L’un des grands défis du contentieux est de se faire comprendre de manière succincte et efficace.
Si l’objectif est d’être succinct, l’efficacité n’est pas au rendez-vous : les textes courts tendent à supprimer les explications qui pourraient être cruciales pour la compréhension de l’arrêt.
Si l’accent est mis sur l’efficacité, nous tombons dans l’abîme de « l’épuisement des faits et du droit » : de longues pages pour s’assurer que tout est là, expliqué de manière exhaustive au tribunal.

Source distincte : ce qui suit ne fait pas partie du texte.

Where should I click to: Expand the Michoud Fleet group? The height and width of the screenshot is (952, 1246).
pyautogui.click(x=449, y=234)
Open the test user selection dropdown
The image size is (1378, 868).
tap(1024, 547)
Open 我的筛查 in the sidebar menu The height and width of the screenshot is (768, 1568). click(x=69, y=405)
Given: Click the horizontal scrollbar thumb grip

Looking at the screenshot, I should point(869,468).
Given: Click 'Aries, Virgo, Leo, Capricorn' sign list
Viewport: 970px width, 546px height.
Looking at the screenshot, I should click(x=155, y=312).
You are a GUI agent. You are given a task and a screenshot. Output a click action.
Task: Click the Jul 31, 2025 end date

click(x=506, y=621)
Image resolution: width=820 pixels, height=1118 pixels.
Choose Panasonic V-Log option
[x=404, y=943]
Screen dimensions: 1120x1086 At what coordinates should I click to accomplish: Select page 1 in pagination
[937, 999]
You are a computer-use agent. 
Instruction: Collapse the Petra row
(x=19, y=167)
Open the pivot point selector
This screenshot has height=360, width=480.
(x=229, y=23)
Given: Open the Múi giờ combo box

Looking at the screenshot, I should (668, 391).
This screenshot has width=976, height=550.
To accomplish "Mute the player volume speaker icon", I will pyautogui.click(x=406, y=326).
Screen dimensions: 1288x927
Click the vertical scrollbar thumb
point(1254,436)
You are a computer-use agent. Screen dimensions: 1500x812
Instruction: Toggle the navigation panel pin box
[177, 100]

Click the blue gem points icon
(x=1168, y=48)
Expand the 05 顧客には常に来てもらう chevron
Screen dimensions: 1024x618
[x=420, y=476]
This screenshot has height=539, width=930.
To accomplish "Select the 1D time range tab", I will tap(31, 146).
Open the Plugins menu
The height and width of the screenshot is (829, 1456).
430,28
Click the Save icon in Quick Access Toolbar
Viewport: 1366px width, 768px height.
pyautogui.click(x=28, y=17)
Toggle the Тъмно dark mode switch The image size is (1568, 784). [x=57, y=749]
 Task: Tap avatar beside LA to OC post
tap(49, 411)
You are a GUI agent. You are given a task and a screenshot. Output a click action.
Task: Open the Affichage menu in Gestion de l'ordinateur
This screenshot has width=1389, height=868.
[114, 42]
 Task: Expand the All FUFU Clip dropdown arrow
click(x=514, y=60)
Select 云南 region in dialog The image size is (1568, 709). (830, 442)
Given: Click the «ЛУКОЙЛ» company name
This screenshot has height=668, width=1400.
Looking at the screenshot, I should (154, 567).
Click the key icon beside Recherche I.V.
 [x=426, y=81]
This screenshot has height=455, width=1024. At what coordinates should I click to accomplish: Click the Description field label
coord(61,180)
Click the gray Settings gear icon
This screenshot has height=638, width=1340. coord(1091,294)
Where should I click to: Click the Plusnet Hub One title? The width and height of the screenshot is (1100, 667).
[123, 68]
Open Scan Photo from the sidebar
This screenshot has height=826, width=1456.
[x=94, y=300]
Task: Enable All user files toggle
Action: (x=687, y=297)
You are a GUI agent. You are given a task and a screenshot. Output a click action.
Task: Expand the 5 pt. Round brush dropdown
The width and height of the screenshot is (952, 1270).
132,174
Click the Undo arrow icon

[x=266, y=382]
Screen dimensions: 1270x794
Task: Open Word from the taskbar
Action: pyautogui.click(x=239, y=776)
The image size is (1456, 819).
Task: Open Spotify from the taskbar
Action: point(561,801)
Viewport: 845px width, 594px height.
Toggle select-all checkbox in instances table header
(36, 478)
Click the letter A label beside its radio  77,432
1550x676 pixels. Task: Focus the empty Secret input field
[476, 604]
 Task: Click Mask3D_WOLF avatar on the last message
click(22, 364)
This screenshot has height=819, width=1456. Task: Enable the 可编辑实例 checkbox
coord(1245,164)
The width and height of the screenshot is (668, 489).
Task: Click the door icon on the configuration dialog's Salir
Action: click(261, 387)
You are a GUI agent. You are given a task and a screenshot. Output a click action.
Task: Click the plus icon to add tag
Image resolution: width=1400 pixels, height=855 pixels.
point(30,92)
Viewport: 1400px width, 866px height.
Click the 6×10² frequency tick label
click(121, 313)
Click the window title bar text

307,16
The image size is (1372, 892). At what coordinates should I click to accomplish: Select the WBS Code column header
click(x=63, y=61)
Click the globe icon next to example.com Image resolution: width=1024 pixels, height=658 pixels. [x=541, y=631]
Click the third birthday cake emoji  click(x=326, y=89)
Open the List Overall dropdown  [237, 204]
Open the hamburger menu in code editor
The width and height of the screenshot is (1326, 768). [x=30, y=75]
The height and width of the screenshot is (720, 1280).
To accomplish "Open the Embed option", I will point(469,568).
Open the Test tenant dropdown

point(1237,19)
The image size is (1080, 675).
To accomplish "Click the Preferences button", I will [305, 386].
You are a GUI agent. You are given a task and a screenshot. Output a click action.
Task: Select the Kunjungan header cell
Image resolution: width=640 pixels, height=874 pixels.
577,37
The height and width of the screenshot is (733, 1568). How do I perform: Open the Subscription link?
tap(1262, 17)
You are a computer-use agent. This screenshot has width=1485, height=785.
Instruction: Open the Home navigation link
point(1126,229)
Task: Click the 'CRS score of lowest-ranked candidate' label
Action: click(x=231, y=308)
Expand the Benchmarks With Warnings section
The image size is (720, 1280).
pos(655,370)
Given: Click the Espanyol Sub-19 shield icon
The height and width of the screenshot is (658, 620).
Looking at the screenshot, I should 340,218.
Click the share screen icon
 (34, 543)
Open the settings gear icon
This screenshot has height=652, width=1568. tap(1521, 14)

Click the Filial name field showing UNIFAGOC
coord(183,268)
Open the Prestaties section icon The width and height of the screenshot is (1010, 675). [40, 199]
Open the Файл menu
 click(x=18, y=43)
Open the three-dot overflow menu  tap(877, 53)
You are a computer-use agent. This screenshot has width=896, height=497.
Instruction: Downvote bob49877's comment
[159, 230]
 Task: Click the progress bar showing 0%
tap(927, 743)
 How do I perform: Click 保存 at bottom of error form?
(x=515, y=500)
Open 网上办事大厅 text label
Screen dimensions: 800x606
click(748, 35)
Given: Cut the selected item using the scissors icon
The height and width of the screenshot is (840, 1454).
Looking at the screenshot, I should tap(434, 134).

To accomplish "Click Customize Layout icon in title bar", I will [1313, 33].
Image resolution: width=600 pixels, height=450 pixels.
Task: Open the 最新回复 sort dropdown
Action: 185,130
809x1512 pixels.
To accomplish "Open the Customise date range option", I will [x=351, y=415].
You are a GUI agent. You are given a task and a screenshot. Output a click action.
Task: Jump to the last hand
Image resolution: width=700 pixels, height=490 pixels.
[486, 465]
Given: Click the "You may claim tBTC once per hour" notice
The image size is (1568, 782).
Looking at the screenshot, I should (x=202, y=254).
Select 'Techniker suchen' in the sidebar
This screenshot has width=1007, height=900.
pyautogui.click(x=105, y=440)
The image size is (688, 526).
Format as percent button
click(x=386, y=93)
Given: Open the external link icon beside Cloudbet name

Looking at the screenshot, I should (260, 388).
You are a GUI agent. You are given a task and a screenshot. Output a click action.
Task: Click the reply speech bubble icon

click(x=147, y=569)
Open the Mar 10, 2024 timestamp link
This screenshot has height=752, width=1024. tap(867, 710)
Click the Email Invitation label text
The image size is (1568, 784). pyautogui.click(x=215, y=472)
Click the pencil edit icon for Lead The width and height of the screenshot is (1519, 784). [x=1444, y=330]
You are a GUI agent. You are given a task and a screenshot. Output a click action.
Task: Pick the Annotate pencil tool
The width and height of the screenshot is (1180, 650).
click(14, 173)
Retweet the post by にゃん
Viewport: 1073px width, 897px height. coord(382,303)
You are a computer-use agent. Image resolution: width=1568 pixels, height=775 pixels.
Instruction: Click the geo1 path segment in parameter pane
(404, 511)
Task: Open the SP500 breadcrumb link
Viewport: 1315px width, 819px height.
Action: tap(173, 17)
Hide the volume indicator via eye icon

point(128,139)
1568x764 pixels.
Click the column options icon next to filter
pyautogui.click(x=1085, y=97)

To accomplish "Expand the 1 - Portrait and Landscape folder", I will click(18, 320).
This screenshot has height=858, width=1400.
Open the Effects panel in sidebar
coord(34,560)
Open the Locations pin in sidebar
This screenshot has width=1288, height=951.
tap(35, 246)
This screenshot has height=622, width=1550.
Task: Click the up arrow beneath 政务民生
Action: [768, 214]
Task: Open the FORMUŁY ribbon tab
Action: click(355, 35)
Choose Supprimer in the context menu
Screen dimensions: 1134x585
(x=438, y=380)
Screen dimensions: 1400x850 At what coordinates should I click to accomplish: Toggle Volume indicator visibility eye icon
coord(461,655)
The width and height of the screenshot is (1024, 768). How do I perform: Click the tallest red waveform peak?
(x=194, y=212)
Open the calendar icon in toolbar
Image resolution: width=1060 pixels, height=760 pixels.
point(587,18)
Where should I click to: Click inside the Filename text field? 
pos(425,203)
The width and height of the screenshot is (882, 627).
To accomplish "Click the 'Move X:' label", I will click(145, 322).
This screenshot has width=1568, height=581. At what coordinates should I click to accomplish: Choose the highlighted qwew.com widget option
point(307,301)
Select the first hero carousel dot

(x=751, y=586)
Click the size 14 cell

Dans notre recherche de situations réelles, nous avons étudié des processus qui impliquaient des discussions longues et complexes et nous sommes arrivés à deux conclusions :
- La forme écrite n’est parfois pas suffisante pour permettre au lecteur de comprendre pleinement l’affaire, surtout si elle porte sur une question technique qui n’entre pas dans le champ d’application de la loi. Imaginez un débat sur le processus de production du ciment dans lequel la modification chimique de certains éléments de sa composition est déterminante pour la discussion sur les avantages fiscaux. Comment expliquer le moment de la chaîne de production où cet élément change ? Combien de pages (et de vocabulaire complexe) faudrait-il pour expliquer cette question à un juriste ? Certainement beaucoup…
- La formalité essentielle et habituelle dans les cercles juridiques inhibe souvent la créativité dans le développement de nouvelles façons d’engager le dialogue avec le pouvoir judiciaire. Les requêtes et les ordonnances, lorsqu’elles ne suffisent pas à clarifier une question, devraient être enrichies par d’autres formes de communication.
Lorsque nous avons constaté qu’il n’existait pas beaucoup d’autres moyens de communiquer avec le pouvoir judiciaire, en dehors de ceux déjà connus et indiqués dans la loi, nous nous sommes donné pour mission de développer un format qui pourrait contribuer à la rapidité de la procédure, clarifier des questions complexes de manière claire et objective, assurer l’efficacité de la transmission d’informations sans déplaire à ceux qui préfèrent la liturgie.
Certaines données ont guidé nos activités, comme le niveau de rétention de l’information[1] en fonction du format utilisé :
10% de l’information est retenue lorsqu’elle est transmise lors d’une présentation orale
35% dans le cas d’une présentation visuelle
65% lorsqu’une présentation visuelle et orale est utilisée.
En outre, 72 % des juges désignent le nombre excessif de pages comme l’un des plus grands problèmes des requêtes aujourd’hui, ce qui montre qu’un changement de langage est nécessaire, surtout si l’on considère que l’activité du juge dépend de la compréhension de la question controversée dans un contexte de croissance exponentielle du nombre d’affaires.
Après avoir rassemblé quelques possibilités et idées générées par nos équipes techniques et d’innovation, nous avons cherché un cas concret pour tester nos perceptions.
Dans le procès sélectionné, la validité de l’assignation était discutée dans le cadre d’un procès autonome qui a fini par « retarder » la question centrale de l’affaire. En d’autres termes, l’objet du procès, à savoir la véritable douleur de l’entreprise plaignante, a été mis de côté jusqu’à ce que ce débat soit résolu.
À ce stade, 344 jours s’étaient écoulés depuis l’introduction de l’action en justice : plusieurs requêtes et d’innombrables injonctions personnelles et orales avaient été formulées, mais aucune de ces tentatives n’avait suffi à convaincre la Cour de la nécessité de réexaminer l’affaire et de débattre, une fois de plus, des motifs qui avaient conduit à la décision erronée.
Dans le cas des demandes de clarification adressées à la Cour, nous avons ajouté une ressource développée par notre équipe d’innovation : le storytelling, qui consiste à présenter l’essentiel de l’affaire sous forme d’images facilement perceptibles.
La narration reprenait le même récit, les mêmes faits et les mêmes arguments que ceux déjà présentés dans les différentes pétitions et ordonnances, mais sous un angle nouveau.
En mettant en pratique notre suggestion et en appliquant le storytelling au cas spécifique, nous avons permis à la Cour de rouvrir la discussion et de comprendre un point essentiel de l’affaire qui n’était pas bien compris malgré tous nos efforts. Notre objectif a été atteint.
L’excellente réaction non seulement au cas présenté, mais aussi à d’autres cas développés par CHENUT, a confirmé l’importance d’explorer de nouveaux formats de communication pour transformer les résultats négatifs en résultats positifs.
[1] Source 1 : « Presenting Effective Presentations with Visual Aids », ministère américain du travail, OSHA Office of Training and Education, mai 1996.